Pour conclure, je signale que la communeuse Isaure Rey après sa mort a légué à la ville de Grenoble un don important destiné aux écoles publiques laïques, accepté par la municipalité de Paul Mistral en décembre 1930, ainsi que des œuvres de valeur de l’école française du 18e et du 19e siècle au musée de Grenoble. La boucle était alors bouclée, et la transmission matérielle et symbolique, effectuée de la Commune de Paris de 1871 à celle de Grenoble.
»


* « Ce n’est que par le lent travail des siècles que peu à peu les diverses fonctions de la vie publique se sont distinguées, séparées les unes des autres et affranchies de la tutelle étroite de l’Église. La force des choses a de très bonne heure amené la sécularisation de l’armée, puis celle des fonctions administratives et civiles, puis celle de la Justice. Toute société qui ne veut pas rester à l’état de théocratie pure est bien obligée de constituer comme forces distinctes de l’Église, sinon indépendantes et souveraines, les trois pouvoirs législatif, exécutif, judiciaire. Mais la sécularisation n’est pas complète quand sur chacun de ces pouvoirs et sur tout l’ensemble de la vie publique et privée le clergé conserve un droit d’immixtion, de surveillance, de contrôle ou de veto. Telle était précisément la situation de notre société jusqu’à la Déclaration des droits de l’homme. La Révolution française fit apparaître pour la première fois dans sa netteté entière l’idée de l’État laïc, de l’État neutre entre tous les cultes, indépendant de tous les clergés, dégagé de toute conception théologique. L’égalité de tous les Français devant la loi, la liberté de tous les cultes, la constitution de l’État-civil et du mariage civil, et en général l’exercice de tous les droits civils désormais assuré en dehors de toute condition religieuse, telles furent les mesures décisives qui consommèrent l’œuvre de sécularisation. Malgré les réactions, malgré tant de retours directs ou indirects à l’ancien régime, malgré près d’un siècle d’oscillations et d’hésitations politiques, le principe a survécu : la grande idée, la notion fondamentale de l’État laïc, c’est-à-dire la délimitation profonde entre le temporel et le spirituel, est entrée dans nos mœurs de manière à n’en plus sortir.

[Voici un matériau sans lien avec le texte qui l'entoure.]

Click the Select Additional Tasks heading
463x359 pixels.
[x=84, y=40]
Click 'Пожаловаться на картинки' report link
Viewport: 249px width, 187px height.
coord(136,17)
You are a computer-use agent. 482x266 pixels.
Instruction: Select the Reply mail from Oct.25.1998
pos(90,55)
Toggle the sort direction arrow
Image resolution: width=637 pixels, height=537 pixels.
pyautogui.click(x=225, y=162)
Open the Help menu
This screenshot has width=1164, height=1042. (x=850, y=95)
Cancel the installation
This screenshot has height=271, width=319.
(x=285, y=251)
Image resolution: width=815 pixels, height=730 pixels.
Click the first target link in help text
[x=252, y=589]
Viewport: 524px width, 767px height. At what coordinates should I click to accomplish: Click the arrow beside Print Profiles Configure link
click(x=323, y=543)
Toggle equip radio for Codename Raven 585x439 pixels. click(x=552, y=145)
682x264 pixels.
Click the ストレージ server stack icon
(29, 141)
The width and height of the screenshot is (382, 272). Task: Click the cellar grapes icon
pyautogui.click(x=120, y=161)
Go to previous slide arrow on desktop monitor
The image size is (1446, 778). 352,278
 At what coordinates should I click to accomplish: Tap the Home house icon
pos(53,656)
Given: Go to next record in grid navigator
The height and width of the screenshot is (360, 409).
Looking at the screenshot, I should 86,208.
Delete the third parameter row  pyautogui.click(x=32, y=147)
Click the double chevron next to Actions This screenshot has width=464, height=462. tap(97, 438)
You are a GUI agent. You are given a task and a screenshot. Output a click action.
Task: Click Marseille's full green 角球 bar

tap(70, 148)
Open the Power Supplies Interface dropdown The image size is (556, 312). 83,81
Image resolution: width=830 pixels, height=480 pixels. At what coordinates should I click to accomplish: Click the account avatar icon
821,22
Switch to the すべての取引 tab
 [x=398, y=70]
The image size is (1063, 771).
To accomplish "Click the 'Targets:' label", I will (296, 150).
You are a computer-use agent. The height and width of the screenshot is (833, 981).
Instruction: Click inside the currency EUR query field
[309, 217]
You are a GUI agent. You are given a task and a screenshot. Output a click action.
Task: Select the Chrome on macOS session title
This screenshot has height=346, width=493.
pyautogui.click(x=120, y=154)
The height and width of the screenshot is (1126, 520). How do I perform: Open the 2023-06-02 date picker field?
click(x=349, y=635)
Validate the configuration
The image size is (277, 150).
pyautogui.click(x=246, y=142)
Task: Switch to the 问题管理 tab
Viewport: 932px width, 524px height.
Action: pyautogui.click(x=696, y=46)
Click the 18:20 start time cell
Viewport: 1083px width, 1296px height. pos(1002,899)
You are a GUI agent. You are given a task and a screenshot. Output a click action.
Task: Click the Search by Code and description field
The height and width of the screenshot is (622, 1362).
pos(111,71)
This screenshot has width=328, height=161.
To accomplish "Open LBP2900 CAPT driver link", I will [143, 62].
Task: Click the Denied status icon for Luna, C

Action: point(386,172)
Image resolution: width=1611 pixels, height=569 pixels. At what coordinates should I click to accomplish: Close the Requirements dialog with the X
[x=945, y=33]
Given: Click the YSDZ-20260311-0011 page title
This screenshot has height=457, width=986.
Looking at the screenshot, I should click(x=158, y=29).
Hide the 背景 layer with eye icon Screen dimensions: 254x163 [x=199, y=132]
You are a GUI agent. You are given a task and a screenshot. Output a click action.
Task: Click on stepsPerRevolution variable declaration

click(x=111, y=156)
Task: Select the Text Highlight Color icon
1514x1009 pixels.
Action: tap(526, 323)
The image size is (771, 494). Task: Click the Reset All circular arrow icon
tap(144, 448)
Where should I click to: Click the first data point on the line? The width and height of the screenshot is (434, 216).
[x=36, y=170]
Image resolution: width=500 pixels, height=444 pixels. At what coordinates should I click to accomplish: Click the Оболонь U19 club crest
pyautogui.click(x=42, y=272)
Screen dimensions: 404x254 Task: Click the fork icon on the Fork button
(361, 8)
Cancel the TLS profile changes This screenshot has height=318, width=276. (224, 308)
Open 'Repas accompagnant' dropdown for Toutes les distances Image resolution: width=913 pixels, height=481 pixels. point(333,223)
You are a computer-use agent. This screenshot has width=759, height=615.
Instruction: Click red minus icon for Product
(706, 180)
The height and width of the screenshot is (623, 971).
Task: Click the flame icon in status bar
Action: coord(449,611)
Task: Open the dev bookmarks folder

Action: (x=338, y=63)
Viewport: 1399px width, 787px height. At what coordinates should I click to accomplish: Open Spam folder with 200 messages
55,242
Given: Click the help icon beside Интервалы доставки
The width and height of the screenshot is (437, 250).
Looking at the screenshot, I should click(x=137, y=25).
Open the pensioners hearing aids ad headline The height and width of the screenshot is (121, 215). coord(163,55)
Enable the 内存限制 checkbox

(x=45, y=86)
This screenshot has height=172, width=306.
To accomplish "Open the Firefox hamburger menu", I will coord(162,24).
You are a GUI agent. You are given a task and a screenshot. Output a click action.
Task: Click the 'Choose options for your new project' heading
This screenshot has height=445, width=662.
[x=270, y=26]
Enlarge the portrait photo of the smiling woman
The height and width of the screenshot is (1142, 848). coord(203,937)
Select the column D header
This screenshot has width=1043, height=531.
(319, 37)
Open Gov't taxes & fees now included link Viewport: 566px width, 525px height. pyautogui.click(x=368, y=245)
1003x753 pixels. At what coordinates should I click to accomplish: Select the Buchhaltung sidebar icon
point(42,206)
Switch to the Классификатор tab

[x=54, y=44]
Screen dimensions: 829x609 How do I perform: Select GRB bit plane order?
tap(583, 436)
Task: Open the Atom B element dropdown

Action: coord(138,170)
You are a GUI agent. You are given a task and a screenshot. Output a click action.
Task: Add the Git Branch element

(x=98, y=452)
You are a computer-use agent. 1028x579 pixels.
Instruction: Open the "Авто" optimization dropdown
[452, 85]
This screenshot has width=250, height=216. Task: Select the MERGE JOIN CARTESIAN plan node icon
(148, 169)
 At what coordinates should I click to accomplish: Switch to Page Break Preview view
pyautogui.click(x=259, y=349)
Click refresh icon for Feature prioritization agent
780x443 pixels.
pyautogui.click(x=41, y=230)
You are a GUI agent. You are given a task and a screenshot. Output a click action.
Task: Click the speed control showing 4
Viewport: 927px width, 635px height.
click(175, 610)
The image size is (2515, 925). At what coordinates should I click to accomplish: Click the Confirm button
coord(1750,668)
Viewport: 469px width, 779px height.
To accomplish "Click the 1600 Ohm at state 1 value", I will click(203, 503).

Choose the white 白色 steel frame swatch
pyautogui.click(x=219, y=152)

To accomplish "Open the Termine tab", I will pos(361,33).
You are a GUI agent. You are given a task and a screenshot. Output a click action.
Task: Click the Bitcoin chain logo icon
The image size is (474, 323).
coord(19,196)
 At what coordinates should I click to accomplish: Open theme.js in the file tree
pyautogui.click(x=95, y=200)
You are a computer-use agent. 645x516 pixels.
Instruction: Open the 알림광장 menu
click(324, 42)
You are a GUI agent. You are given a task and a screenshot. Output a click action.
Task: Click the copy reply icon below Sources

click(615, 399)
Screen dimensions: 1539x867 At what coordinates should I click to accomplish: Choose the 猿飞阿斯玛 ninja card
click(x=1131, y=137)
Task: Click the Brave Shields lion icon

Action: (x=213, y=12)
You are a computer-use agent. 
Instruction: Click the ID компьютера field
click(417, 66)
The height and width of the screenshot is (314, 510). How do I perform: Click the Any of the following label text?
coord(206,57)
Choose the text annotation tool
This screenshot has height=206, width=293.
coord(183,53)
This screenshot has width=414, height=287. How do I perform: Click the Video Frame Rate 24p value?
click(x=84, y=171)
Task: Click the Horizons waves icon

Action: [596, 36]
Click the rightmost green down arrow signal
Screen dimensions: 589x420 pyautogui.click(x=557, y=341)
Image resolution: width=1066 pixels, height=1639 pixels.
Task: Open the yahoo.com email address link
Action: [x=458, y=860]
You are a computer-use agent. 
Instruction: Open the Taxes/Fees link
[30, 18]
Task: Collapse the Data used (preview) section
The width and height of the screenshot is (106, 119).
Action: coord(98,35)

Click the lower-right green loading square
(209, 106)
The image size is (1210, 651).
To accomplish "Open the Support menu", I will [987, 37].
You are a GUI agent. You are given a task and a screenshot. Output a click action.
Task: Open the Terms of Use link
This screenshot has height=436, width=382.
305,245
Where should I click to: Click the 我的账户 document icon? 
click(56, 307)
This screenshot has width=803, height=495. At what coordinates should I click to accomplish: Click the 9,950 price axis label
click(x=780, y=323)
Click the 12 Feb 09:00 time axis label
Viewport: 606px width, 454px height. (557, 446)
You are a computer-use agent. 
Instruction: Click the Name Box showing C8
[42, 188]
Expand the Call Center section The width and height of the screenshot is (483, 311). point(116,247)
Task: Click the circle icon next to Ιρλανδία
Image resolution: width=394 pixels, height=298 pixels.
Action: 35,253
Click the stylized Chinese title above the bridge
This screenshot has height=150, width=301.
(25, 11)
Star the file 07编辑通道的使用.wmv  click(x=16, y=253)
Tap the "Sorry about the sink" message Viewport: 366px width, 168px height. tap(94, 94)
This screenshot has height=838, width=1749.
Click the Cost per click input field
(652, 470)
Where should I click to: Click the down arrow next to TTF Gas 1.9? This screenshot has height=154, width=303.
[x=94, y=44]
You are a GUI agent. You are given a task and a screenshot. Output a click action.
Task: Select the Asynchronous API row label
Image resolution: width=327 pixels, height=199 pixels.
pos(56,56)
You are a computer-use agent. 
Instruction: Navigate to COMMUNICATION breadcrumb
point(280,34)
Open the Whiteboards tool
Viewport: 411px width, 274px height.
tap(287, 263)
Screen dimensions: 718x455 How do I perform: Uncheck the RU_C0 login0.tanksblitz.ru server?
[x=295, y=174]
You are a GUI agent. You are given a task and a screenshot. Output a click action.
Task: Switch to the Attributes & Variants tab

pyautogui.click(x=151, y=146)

Les inconséquences dans la pratique, les concessions de détail, les hypocrisies masquées sous le nom de respect des traditions, rien n’a pu empêcher la société française de devenir, à tout prendre, la plus séculière, la plus laïque de l’Europe. »

Dictionnaire de pédagogie et d’instruction primaire – Ferdinand Buisson (1887)

Mots-clefs : , ,

Le commentaires sont fermés.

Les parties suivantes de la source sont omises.